3.6 · Multimedia Digitisation

Goal: explain briefly how images, audio and video are digitised, and reason about file size trade-offs.

How images are digitised

Step 1 · Sampling — divide into pixels

An image is broken into a grid of pixels (picture elements). The more pixels per inch, the higher the resolution.
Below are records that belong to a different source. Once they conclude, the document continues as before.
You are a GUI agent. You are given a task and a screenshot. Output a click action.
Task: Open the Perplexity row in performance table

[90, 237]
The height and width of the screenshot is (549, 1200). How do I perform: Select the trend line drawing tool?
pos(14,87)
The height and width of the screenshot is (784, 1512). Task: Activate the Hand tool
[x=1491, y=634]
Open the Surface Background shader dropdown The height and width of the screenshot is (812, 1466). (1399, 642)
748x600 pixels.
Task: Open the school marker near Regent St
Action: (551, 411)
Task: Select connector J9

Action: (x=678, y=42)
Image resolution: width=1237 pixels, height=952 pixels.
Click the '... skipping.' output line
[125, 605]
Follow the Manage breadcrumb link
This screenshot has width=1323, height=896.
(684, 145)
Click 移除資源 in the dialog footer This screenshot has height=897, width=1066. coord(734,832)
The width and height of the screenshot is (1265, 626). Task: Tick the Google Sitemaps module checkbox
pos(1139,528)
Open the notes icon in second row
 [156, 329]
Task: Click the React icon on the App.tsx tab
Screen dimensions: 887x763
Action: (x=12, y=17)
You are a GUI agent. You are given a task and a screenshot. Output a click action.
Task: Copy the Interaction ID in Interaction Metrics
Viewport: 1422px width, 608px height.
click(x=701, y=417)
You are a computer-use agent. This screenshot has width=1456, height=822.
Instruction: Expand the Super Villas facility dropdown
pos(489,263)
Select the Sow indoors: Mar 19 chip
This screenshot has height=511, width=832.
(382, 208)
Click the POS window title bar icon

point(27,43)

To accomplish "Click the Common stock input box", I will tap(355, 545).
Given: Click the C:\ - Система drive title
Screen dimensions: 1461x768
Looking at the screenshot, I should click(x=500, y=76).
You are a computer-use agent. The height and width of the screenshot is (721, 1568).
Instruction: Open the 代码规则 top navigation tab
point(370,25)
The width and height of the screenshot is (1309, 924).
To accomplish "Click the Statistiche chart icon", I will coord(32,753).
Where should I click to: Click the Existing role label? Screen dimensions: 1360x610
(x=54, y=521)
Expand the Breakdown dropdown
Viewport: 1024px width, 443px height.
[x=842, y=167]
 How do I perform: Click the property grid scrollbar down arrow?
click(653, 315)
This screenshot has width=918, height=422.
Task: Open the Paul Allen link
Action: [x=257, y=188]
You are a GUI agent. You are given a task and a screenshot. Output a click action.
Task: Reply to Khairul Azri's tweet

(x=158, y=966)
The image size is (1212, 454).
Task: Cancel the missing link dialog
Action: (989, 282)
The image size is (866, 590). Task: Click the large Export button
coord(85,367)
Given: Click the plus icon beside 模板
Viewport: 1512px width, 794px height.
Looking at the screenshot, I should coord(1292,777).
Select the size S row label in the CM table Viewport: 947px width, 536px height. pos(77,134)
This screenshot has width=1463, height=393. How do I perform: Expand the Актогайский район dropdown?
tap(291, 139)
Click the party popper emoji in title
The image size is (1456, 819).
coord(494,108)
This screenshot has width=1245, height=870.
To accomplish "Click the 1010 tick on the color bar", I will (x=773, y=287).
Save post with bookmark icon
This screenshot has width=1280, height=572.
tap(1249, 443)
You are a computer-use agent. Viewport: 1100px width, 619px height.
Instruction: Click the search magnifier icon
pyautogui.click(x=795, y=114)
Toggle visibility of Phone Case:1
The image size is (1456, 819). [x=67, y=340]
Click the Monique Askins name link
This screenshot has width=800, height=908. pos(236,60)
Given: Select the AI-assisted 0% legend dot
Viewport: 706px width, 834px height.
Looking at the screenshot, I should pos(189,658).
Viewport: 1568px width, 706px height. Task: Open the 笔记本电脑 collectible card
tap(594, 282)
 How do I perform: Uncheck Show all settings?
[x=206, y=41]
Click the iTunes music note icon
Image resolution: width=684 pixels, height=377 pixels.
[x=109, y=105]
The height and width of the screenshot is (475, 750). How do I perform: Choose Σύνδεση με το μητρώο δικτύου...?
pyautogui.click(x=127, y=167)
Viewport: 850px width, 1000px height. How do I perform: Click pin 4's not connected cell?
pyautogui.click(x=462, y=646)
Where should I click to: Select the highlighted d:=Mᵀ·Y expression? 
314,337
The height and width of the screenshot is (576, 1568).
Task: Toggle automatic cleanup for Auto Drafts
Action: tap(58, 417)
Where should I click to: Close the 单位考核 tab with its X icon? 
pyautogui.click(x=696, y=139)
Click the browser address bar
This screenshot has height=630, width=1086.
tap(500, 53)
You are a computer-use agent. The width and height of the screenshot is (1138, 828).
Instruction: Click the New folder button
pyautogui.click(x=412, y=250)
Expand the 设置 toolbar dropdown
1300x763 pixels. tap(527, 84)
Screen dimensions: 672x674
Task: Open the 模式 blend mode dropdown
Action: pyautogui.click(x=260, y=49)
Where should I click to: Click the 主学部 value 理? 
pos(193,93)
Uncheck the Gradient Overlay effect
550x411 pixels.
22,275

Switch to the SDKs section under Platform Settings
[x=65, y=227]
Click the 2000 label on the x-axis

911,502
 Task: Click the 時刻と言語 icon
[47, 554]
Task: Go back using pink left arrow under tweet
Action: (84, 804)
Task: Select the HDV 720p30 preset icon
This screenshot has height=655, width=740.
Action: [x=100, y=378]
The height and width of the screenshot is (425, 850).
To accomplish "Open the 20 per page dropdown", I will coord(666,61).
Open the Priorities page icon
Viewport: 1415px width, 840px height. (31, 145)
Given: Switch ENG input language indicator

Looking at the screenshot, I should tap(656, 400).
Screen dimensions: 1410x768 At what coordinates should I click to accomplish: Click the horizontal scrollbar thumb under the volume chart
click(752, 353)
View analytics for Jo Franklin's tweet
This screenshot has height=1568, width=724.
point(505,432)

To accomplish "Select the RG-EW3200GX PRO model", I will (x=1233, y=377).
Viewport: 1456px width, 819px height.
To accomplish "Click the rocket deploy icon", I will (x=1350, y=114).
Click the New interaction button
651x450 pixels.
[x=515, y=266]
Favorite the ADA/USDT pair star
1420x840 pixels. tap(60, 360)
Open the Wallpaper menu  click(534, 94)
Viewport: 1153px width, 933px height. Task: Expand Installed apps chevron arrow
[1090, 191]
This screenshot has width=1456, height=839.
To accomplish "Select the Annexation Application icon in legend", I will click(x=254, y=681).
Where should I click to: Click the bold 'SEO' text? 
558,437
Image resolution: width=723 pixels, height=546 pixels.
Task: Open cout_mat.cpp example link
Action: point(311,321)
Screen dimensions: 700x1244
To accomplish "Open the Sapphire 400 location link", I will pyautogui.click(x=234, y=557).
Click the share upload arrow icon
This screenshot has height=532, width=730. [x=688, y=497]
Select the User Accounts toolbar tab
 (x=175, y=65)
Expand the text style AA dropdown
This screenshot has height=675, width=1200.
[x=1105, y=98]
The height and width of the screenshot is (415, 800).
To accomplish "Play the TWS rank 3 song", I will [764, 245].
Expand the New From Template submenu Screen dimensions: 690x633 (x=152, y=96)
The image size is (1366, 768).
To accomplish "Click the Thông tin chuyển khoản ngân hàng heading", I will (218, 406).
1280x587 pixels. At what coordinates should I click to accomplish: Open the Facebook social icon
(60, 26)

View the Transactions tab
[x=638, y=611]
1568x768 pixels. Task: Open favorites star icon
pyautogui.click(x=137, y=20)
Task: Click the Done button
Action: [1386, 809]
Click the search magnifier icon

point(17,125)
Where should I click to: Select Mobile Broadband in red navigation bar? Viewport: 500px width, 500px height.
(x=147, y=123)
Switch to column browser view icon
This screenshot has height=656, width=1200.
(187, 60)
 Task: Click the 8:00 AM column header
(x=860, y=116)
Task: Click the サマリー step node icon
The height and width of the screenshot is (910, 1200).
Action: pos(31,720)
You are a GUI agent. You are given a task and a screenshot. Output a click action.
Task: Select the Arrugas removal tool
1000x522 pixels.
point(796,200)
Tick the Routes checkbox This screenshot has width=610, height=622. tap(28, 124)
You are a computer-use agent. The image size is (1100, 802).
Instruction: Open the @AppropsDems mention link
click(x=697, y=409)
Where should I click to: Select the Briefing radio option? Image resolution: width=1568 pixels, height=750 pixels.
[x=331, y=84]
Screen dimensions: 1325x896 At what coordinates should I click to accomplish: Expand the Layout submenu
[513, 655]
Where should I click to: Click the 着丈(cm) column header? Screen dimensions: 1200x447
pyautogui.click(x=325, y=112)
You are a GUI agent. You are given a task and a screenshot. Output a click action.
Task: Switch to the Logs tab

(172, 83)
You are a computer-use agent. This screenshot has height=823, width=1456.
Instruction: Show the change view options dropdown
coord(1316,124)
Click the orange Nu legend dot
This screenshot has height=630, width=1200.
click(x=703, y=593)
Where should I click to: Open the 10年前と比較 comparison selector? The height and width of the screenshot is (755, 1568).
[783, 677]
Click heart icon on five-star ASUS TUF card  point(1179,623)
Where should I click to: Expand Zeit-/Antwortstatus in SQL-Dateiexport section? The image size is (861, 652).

Original picture  →  640 × 480 grid  →  307,200 pixels
                                       ▢ ▢ ▢ ▢ ▢ ▢ ▢ …
                                       ▢ ▢ ▢ ▢ ▢ ▢ ▢ …
                                       …

Step 2 · Quantisation — encode each pixel's colour

Each pixel is stored as a colour code. Two common schemes:

Scheme	Bits per pixel	Colours
1-bit black & white	1	2
8-bit greyscale	8	256
24-bit RGB true colour	24 (8 per channel)	16,777,216
32-bit ARGB	32 (8 alpha + 8 R + 8 G + 8 B)	16M with transparency

The bit depth (or colour depth) determines the number of representable colours: 2ⁿ for n bits.

Image file size estimate

file size ≈ width × height × bit depth ÷ 8   (in bytes, uncompressed)

A 1920×1080 24-bit photo:

1920 × 1080 × 24 ÷ 8 = 6,220,800 bytes ≈ 5.9 MB (uncompressed BMP)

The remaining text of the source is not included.